### Description of the task
Reproduce each of the lines below word for word, keeping every character, number and space unchanged.

### Records

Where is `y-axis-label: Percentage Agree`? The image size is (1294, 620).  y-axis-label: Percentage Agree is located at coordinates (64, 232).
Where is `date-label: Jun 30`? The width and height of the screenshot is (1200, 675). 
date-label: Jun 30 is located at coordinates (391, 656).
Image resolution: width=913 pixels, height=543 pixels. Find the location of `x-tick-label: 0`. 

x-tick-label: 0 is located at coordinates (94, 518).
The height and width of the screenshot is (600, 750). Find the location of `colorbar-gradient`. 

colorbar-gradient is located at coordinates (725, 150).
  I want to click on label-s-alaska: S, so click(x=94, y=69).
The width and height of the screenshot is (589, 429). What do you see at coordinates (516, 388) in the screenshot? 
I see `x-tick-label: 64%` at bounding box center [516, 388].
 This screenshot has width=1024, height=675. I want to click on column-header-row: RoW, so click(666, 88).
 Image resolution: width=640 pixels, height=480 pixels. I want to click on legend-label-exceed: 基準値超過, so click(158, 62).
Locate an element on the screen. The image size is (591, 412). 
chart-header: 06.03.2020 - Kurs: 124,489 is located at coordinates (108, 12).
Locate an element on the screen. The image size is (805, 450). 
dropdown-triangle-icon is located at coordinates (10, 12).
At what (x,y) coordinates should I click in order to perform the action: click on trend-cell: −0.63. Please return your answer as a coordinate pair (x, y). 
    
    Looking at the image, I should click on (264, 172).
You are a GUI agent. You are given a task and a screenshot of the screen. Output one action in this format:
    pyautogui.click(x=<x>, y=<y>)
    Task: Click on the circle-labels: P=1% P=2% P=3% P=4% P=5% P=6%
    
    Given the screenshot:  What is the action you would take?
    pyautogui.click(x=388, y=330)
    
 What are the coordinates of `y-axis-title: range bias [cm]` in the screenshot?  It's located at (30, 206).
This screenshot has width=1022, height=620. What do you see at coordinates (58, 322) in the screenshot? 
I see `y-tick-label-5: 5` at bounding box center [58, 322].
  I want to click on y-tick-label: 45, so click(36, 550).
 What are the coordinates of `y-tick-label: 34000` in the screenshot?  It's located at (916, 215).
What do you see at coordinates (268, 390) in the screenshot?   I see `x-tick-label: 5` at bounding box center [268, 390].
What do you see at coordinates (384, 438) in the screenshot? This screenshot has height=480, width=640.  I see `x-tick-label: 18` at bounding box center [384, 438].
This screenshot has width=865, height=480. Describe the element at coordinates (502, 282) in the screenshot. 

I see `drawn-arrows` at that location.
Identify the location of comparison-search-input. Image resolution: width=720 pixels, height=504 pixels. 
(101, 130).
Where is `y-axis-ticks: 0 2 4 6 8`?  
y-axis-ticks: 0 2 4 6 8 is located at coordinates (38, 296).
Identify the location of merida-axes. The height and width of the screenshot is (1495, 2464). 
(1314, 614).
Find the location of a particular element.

### Reply to the exercise
Where is `y-axis-label: Percentage Agree`? The image size is (1294, 620).  y-axis-label: Percentage Agree is located at coordinates (64, 232).
Where is `date-label: Jun 30`? The width and height of the screenshot is (1200, 675). 
date-label: Jun 30 is located at coordinates (391, 656).
Image resolution: width=913 pixels, height=543 pixels. Find the location of `x-tick-label: 0`. 

x-tick-label: 0 is located at coordinates (94, 518).
The height and width of the screenshot is (600, 750). Find the location of `colorbar-gradient`. 

colorbar-gradient is located at coordinates (725, 150).
  I want to click on label-s-alaska: S, so click(x=94, y=69).
The width and height of the screenshot is (589, 429). What do you see at coordinates (516, 388) in the screenshot? 
I see `x-tick-label: 64%` at bounding box center [516, 388].
 This screenshot has width=1024, height=675. I want to click on column-header-row: RoW, so click(666, 88).
 Image resolution: width=640 pixels, height=480 pixels. I want to click on legend-label-exceed: 基準値超過, so click(158, 62).
Locate an element on the screen. The image size is (591, 412). 
chart-header: 06.03.2020 - Kurs: 124,489 is located at coordinates (108, 12).
Locate an element on the screen. The image size is (805, 450). 
dropdown-triangle-icon is located at coordinates (10, 12).
At what (x,y) coordinates should I click in order to perform the action: click on trend-cell: −0.63. Please return your answer as a coordinate pair (x, y). 
    
    Looking at the image, I should click on (264, 172).
You are a GUI agent. You are given a task and a screenshot of the screen. Output one action in this format:
    pyautogui.click(x=<x>, y=<y>)
    Task: Click on the circle-labels: P=1% P=2% P=3% P=4% P=5% P=6%
    
    Given the screenshot:  What is the action you would take?
    pyautogui.click(x=388, y=330)
    
 What are the coordinates of `y-axis-title: range bias [cm]` in the screenshot?  It's located at (30, 206).
This screenshot has width=1022, height=620. What do you see at coordinates (58, 322) in the screenshot? 
I see `y-tick-label-5: 5` at bounding box center [58, 322].
  I want to click on y-tick-label: 45, so click(36, 550).
 What are the coordinates of `y-tick-label: 34000` in the screenshot?  It's located at (916, 215).
What do you see at coordinates (268, 390) in the screenshot?   I see `x-tick-label: 5` at bounding box center [268, 390].
What do you see at coordinates (384, 438) in the screenshot? This screenshot has height=480, width=640.  I see `x-tick-label: 18` at bounding box center [384, 438].
This screenshot has width=865, height=480. Describe the element at coordinates (502, 282) in the screenshot. 

I see `drawn-arrows` at that location.
Identify the location of comparison-search-input. Image resolution: width=720 pixels, height=504 pixels. 
(101, 130).
Where is `y-axis-ticks: 0 2 4 6 8`?  
y-axis-ticks: 0 2 4 6 8 is located at coordinates (38, 296).
Identify the location of merida-axes. The height and width of the screenshot is (1495, 2464). 
(1314, 614).
Find the location of a particular element.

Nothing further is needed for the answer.